# Required task
Copy out the lines below with every "computer-use agent" changed to "desktop agent", keeping all other text the same.

(Collected data)
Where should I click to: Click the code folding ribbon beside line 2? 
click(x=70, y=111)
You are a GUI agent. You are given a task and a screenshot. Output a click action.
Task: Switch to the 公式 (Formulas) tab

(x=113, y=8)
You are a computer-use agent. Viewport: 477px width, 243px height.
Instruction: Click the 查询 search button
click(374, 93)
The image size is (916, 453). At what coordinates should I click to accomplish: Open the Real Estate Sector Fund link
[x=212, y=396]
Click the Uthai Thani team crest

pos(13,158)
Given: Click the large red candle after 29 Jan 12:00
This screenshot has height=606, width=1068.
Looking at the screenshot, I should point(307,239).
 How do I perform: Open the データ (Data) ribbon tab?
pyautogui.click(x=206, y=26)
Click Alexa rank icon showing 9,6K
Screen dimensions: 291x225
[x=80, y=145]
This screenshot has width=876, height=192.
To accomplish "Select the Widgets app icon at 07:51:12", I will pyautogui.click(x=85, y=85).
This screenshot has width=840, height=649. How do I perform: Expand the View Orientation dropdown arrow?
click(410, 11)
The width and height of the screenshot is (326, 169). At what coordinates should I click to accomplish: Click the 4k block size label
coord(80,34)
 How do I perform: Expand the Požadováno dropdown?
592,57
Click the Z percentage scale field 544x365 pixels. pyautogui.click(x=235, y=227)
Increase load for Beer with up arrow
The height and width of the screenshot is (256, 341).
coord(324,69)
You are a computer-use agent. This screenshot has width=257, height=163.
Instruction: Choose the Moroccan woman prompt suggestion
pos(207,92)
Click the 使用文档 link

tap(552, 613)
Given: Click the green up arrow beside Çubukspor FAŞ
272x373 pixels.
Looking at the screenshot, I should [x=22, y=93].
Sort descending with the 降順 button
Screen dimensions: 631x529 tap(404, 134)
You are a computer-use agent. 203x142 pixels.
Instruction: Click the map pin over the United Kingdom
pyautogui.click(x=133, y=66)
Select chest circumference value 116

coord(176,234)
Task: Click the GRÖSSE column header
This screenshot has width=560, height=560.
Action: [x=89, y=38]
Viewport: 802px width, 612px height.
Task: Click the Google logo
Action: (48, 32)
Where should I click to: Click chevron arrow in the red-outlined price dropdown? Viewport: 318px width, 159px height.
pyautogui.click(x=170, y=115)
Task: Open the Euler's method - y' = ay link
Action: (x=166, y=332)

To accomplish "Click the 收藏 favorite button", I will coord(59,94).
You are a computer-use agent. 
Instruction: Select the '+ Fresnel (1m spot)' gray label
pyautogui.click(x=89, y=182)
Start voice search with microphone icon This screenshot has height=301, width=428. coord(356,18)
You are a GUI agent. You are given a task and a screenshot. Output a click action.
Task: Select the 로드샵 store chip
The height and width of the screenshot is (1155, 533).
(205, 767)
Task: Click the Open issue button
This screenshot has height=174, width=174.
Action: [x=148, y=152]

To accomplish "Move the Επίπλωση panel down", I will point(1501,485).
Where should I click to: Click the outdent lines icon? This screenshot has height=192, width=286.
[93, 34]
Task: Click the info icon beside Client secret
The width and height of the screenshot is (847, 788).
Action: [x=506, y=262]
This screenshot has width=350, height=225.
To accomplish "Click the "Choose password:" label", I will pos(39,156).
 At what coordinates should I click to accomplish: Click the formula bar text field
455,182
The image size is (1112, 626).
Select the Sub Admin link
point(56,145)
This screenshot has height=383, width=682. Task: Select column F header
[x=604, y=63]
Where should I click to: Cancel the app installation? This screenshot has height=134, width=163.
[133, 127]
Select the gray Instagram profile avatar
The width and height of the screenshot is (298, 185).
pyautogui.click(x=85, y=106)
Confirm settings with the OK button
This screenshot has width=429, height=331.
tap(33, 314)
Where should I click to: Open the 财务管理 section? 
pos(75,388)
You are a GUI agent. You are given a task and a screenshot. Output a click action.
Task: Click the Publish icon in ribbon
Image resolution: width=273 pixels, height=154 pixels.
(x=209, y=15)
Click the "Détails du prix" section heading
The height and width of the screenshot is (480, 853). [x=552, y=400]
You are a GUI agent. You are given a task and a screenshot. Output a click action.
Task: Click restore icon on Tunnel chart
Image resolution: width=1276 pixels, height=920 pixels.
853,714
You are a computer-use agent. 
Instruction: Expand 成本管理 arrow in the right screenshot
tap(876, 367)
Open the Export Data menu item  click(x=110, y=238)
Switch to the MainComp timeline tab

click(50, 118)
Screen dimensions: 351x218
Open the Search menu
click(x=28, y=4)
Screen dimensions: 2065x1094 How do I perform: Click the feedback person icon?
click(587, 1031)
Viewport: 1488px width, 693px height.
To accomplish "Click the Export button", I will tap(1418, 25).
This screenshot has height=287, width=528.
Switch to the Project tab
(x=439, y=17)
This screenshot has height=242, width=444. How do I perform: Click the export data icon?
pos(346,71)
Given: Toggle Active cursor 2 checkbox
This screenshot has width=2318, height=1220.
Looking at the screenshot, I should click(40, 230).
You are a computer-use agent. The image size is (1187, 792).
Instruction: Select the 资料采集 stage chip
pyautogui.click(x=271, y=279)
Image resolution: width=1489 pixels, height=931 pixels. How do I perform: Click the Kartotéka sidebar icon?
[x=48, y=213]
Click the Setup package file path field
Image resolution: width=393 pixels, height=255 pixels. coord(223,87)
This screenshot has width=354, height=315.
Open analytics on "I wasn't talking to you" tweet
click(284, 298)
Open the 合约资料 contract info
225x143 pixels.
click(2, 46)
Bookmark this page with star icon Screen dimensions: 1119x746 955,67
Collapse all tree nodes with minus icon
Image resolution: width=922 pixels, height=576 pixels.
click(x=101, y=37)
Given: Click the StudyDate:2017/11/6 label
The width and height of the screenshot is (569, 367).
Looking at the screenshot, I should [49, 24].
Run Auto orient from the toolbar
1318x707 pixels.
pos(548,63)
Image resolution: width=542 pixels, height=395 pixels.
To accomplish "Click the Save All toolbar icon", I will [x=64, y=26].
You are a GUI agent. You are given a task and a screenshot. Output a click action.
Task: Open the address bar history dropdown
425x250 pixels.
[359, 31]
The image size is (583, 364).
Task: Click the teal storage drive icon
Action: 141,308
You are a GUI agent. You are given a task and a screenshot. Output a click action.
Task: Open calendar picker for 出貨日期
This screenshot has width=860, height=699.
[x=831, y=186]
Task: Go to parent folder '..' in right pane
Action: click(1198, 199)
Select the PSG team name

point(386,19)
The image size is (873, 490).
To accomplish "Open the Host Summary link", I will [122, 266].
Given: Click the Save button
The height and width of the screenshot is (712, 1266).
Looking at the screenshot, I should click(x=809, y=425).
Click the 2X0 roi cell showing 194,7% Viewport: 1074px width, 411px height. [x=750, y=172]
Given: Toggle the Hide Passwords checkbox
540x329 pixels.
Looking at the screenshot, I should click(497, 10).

# Exercise response
Where should I click to: Click the code folding ribbon beside line 2? 
click(x=70, y=111)
You are a GUI agent. You are given a task and a screenshot. Output a click action.
Task: Switch to the 公式 (Formulas) tab

(x=113, y=8)
You are a desktop agent. Viewport: 477px width, 243px height.
Instruction: Click the 查询 search button
click(374, 93)
The image size is (916, 453). At what coordinates should I click to accomplish: Open the Real Estate Sector Fund link
[x=212, y=396]
Click the Uthai Thani team crest

pos(13,158)
Given: Click the large red candle after 29 Jan 12:00
This screenshot has height=606, width=1068.
Looking at the screenshot, I should point(307,239).
 How do I perform: Open the データ (Data) ribbon tab?
pyautogui.click(x=206, y=26)
Click Alexa rank icon showing 9,6K
Screen dimensions: 291x225
[x=80, y=145]
This screenshot has width=876, height=192.
To accomplish "Select the Widgets app icon at 07:51:12", I will pyautogui.click(x=85, y=85).
This screenshot has width=840, height=649. How do I perform: Expand the View Orientation dropdown arrow?
click(410, 11)
The width and height of the screenshot is (326, 169). At what coordinates should I click to accomplish: Click the 4k block size label
coord(80,34)
 How do I perform: Expand the Požadováno dropdown?
592,57
Click the Z percentage scale field 544x365 pixels. pyautogui.click(x=235, y=227)
Increase load for Beer with up arrow
The height and width of the screenshot is (256, 341).
coord(324,69)
You are a desktop agent. This screenshot has width=257, height=163.
Instruction: Choose the Moroccan woman prompt suggestion
pos(207,92)
Click the 使用文档 link

tap(552, 613)
Given: Click the green up arrow beside Çubukspor FAŞ
272x373 pixels.
Looking at the screenshot, I should [x=22, y=93].
Sort descending with the 降順 button
Screen dimensions: 631x529 tap(404, 134)
You are a desktop agent. 203x142 pixels.
Instruction: Click the map pin over the United Kingdom
pyautogui.click(x=133, y=66)
Select chest circumference value 116

coord(176,234)
Task: Click the GRÖSSE column header
This screenshot has width=560, height=560.
Action: [x=89, y=38]
Viewport: 802px width, 612px height.
Task: Click the Google logo
Action: (48, 32)
Where should I click to: Click chevron arrow in the red-outlined price dropdown? Viewport: 318px width, 159px height.
pyautogui.click(x=170, y=115)
Task: Open the Euler's method - y' = ay link
Action: (x=166, y=332)

To accomplish "Click the 收藏 favorite button", I will coord(59,94).
You are a desktop agent. 
Instruction: Select the '+ Fresnel (1m spot)' gray label
pyautogui.click(x=89, y=182)
Start voice search with microphone icon This screenshot has height=301, width=428. coord(356,18)
You are a GUI agent. You are given a task and a screenshot. Output a click action.
Task: Select the 로드샵 store chip
The height and width of the screenshot is (1155, 533).
(205, 767)
Task: Click the Open issue button
This screenshot has height=174, width=174.
Action: [x=148, y=152]

To accomplish "Move the Επίπλωση panel down", I will point(1501,485).
Where should I click to: Click the outdent lines icon? This screenshot has height=192, width=286.
[93, 34]
Task: Click the info icon beside Client secret
The width and height of the screenshot is (847, 788).
Action: [x=506, y=262]
This screenshot has width=350, height=225.
To accomplish "Click the "Choose password:" label", I will pos(39,156).
 At what coordinates should I click to accomplish: Click the formula bar text field
455,182
The image size is (1112, 626).
Select the Sub Admin link
point(56,145)
This screenshot has height=383, width=682. Task: Select column F header
[x=604, y=63]
Where should I click to: Cancel the app installation? This screenshot has height=134, width=163.
[133, 127]
Select the gray Instagram profile avatar
The width and height of the screenshot is (298, 185).
pyautogui.click(x=85, y=106)
Confirm settings with the OK button
This screenshot has width=429, height=331.
tap(33, 314)
Where should I click to: Open the 财务管理 section? 
pos(75,388)
You are a GUI agent. You are given a task and a screenshot. Output a click action.
Task: Click the Publish icon in ribbon
Image resolution: width=273 pixels, height=154 pixels.
(x=209, y=15)
Click the "Détails du prix" section heading
The height and width of the screenshot is (480, 853). [x=552, y=400]
You are a GUI agent. You are given a task and a screenshot. Output a click action.
Task: Click restore icon on Tunnel chart
Image resolution: width=1276 pixels, height=920 pixels.
853,714
You are a desktop agent. 
Instruction: Expand 成本管理 arrow in the right screenshot
tap(876, 367)
Open the Export Data menu item  click(x=110, y=238)
Switch to the MainComp timeline tab

click(50, 118)
Screen dimensions: 351x218
Open the Search menu
click(x=28, y=4)
Screen dimensions: 2065x1094 How do I perform: Click the feedback person icon?
click(587, 1031)
Viewport: 1488px width, 693px height.
To accomplish "Click the Export button", I will tap(1418, 25).
This screenshot has height=287, width=528.
Switch to the Project tab
(x=439, y=17)
This screenshot has height=242, width=444. How do I perform: Click the export data icon?
pos(346,71)
Given: Toggle Active cursor 2 checkbox
This screenshot has width=2318, height=1220.
Looking at the screenshot, I should click(40, 230).
You are a desktop agent. The image size is (1187, 792).
Instruction: Select the 资料采集 stage chip
pyautogui.click(x=271, y=279)
Image resolution: width=1489 pixels, height=931 pixels. How do I perform: Click the Kartotéka sidebar icon?
[x=48, y=213]
Click the Setup package file path field
Image resolution: width=393 pixels, height=255 pixels. coord(223,87)
This screenshot has width=354, height=315.
Open analytics on "I wasn't talking to you" tweet
click(284, 298)
Open the 合约资料 contract info
225x143 pixels.
click(2, 46)
Bookmark this page with star icon Screen dimensions: 1119x746 955,67
Collapse all tree nodes with minus icon
Image resolution: width=922 pixels, height=576 pixels.
click(x=101, y=37)
Given: Click the StudyDate:2017/11/6 label
The width and height of the screenshot is (569, 367).
Looking at the screenshot, I should [49, 24].
Run Auto orient from the toolbar
1318x707 pixels.
pos(548,63)
Image resolution: width=542 pixels, height=395 pixels.
To accomplish "Click the Save All toolbar icon", I will [x=64, y=26].
You are a GUI agent. You are given a task and a screenshot. Output a click action.
Task: Open the address bar history dropdown
425x250 pixels.
[359, 31]
The image size is (583, 364).
Task: Click the teal storage drive icon
Action: 141,308
You are a GUI agent. You are given a task and a screenshot. Output a click action.
Task: Open calendar picker for 出貨日期
This screenshot has width=860, height=699.
[x=831, y=186]
Task: Go to parent folder '..' in right pane
Action: click(1198, 199)
Select the PSG team name

point(386,19)
The image size is (873, 490).
To accomplish "Open the Host Summary link", I will [122, 266].
Given: Click the Save button
The height and width of the screenshot is (712, 1266).
Looking at the screenshot, I should click(x=809, y=425).
Click the 2X0 roi cell showing 194,7% Viewport: 1074px width, 411px height. [x=750, y=172]
Given: Toggle the Hide Passwords checkbox
540x329 pixels.
Looking at the screenshot, I should click(497, 10).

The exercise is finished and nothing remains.